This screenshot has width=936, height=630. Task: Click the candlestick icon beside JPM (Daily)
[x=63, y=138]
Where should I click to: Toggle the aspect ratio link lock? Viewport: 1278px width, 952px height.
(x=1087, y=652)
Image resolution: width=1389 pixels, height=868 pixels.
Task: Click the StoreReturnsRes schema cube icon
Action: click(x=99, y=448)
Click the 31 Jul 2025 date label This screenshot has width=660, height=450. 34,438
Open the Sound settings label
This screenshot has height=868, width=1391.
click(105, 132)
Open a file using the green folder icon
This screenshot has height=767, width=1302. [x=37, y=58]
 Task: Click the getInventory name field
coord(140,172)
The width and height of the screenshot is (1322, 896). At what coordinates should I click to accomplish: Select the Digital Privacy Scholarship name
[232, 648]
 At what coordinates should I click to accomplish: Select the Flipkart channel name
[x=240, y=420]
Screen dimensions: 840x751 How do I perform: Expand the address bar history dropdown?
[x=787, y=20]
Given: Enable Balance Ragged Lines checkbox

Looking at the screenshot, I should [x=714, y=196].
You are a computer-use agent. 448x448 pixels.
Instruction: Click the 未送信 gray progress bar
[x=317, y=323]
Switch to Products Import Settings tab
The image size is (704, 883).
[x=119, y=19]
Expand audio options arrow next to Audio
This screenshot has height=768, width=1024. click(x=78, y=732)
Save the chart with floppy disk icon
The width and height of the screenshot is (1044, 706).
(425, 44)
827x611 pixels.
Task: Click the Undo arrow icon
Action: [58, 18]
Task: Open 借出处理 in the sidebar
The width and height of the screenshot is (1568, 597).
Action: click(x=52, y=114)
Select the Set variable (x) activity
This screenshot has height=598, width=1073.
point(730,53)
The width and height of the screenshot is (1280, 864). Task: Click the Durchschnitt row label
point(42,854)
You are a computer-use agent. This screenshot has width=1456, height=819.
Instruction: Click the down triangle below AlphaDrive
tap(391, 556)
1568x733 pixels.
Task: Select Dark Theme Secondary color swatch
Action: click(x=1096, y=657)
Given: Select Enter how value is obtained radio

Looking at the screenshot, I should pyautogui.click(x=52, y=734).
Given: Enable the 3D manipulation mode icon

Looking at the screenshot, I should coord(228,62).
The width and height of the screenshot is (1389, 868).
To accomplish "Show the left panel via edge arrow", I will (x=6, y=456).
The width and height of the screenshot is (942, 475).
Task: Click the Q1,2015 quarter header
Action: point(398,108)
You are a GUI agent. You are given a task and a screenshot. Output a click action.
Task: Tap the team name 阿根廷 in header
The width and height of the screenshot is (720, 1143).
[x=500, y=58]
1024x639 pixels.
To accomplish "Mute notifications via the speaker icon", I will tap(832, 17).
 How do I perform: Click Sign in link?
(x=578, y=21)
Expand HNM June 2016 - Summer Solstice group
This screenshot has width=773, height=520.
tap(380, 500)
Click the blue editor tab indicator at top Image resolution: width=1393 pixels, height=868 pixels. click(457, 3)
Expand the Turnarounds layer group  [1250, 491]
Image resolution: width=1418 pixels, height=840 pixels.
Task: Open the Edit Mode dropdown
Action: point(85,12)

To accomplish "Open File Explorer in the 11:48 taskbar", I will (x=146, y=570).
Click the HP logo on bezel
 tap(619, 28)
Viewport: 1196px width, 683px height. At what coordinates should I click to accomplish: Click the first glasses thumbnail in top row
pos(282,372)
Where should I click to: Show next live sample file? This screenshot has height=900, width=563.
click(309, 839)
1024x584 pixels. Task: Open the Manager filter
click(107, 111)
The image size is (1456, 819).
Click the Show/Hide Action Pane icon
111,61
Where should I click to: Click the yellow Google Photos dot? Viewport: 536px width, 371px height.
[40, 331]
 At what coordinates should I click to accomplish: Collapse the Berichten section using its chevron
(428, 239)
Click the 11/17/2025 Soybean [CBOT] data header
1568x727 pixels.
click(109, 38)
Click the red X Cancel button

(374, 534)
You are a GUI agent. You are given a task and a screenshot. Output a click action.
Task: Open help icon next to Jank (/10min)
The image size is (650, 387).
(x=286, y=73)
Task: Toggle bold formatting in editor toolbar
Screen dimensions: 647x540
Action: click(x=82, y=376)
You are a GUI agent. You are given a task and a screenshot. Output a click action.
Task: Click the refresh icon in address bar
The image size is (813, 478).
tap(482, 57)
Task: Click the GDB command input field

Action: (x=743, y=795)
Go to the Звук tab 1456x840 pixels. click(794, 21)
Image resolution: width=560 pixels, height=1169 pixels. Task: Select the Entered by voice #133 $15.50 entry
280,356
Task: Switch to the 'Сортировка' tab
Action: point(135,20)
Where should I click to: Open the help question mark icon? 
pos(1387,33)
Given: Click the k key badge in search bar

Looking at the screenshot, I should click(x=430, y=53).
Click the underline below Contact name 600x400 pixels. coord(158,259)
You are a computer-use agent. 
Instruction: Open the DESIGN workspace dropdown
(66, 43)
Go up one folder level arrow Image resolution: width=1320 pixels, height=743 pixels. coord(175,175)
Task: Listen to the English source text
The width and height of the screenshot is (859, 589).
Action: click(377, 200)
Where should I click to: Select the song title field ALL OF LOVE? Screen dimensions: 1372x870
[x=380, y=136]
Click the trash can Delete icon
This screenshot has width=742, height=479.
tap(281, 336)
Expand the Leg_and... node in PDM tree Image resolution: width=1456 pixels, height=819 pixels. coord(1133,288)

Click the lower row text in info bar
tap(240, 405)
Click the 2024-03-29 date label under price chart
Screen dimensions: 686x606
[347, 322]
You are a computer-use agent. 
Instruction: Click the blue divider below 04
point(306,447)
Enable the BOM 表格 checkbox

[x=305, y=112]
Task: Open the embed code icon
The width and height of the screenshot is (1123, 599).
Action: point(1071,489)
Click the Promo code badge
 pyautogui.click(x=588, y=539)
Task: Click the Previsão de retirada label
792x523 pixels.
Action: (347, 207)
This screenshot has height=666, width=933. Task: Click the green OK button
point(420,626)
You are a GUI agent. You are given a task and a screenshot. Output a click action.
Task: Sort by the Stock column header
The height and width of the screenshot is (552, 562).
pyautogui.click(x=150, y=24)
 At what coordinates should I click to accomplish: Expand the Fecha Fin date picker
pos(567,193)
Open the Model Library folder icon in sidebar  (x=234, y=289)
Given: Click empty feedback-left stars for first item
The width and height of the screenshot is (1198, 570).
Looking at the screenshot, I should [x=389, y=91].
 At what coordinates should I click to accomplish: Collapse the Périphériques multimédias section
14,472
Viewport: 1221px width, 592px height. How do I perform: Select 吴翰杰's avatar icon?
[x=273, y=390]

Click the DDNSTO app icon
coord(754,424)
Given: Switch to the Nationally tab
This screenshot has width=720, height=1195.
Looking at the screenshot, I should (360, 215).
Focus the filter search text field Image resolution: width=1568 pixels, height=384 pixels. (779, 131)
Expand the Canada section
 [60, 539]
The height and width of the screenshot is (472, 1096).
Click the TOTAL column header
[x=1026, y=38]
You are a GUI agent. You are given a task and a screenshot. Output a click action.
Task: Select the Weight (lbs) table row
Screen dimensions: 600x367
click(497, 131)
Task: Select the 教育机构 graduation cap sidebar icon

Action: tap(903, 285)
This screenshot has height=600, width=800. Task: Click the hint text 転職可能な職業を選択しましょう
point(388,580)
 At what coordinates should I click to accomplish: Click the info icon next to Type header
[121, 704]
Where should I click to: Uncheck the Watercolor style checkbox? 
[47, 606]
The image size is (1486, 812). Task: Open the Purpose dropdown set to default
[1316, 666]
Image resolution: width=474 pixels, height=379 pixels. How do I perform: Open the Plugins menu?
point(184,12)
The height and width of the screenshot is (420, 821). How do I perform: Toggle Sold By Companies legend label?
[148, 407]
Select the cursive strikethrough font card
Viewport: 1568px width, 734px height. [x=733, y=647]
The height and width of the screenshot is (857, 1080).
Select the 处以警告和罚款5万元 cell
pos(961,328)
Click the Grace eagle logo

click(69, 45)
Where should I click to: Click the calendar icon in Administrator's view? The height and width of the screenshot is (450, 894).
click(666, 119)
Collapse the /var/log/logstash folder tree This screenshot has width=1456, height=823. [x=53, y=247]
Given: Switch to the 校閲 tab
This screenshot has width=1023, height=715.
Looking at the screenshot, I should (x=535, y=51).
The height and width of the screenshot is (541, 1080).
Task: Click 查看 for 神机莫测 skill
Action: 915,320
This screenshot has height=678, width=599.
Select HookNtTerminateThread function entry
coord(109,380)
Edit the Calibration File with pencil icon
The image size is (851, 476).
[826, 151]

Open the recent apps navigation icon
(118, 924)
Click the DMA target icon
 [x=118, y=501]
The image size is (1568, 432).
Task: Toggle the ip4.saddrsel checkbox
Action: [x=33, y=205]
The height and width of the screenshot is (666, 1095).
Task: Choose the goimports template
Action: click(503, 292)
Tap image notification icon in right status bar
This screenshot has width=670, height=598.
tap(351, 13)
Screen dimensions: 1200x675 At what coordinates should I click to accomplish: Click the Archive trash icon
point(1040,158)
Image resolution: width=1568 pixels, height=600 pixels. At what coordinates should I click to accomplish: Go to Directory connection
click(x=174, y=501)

※

▸ STATED TASK
Copy the entries above verbatim, from the line containing "Click the 2024-03-29" through the line containing "Action: tap(903, 285)", with both of those lines included.

▸ ANSWER TO THE TASK
Click the 2024-03-29 date label under price chart
Screen dimensions: 686x606
[347, 322]
You are a computer-use agent. 
Instruction: Click the blue divider below 04
point(306,447)
Enable the BOM 表格 checkbox

[x=305, y=112]
Task: Open the embed code icon
The width and height of the screenshot is (1123, 599).
Action: point(1071,489)
Click the Promo code badge
 pyautogui.click(x=588, y=539)
Task: Click the Previsão de retirada label
792x523 pixels.
Action: (347, 207)
This screenshot has height=666, width=933. Task: Click the green OK button
point(420,626)
You are a GUI agent. You are given a task and a screenshot. Output a click action.
Task: Sort by the Stock column header
The height and width of the screenshot is (552, 562).
pyautogui.click(x=150, y=24)
 At what coordinates should I click to accomplish: Expand the Fecha Fin date picker
pos(567,193)
Open the Model Library folder icon in sidebar  (x=234, y=289)
Given: Click empty feedback-left stars for first item
The width and height of the screenshot is (1198, 570).
Looking at the screenshot, I should [x=389, y=91].
 At what coordinates should I click to accomplish: Collapse the Périphériques multimédias section
14,472
Viewport: 1221px width, 592px height. How do I perform: Select 吴翰杰's avatar icon?
[x=273, y=390]

Click the DDNSTO app icon
coord(754,424)
Given: Switch to the Nationally tab
This screenshot has width=720, height=1195.
Looking at the screenshot, I should (360, 215).
Focus the filter search text field Image resolution: width=1568 pixels, height=384 pixels. (779, 131)
Expand the Canada section
 [60, 539]
The height and width of the screenshot is (472, 1096).
Click the TOTAL column header
[x=1026, y=38]
You are a GUI agent. You are given a task and a screenshot. Output a click action.
Task: Select the Weight (lbs) table row
Screen dimensions: 600x367
click(497, 131)
Task: Select the 教育机构 graduation cap sidebar icon

Action: tap(903, 285)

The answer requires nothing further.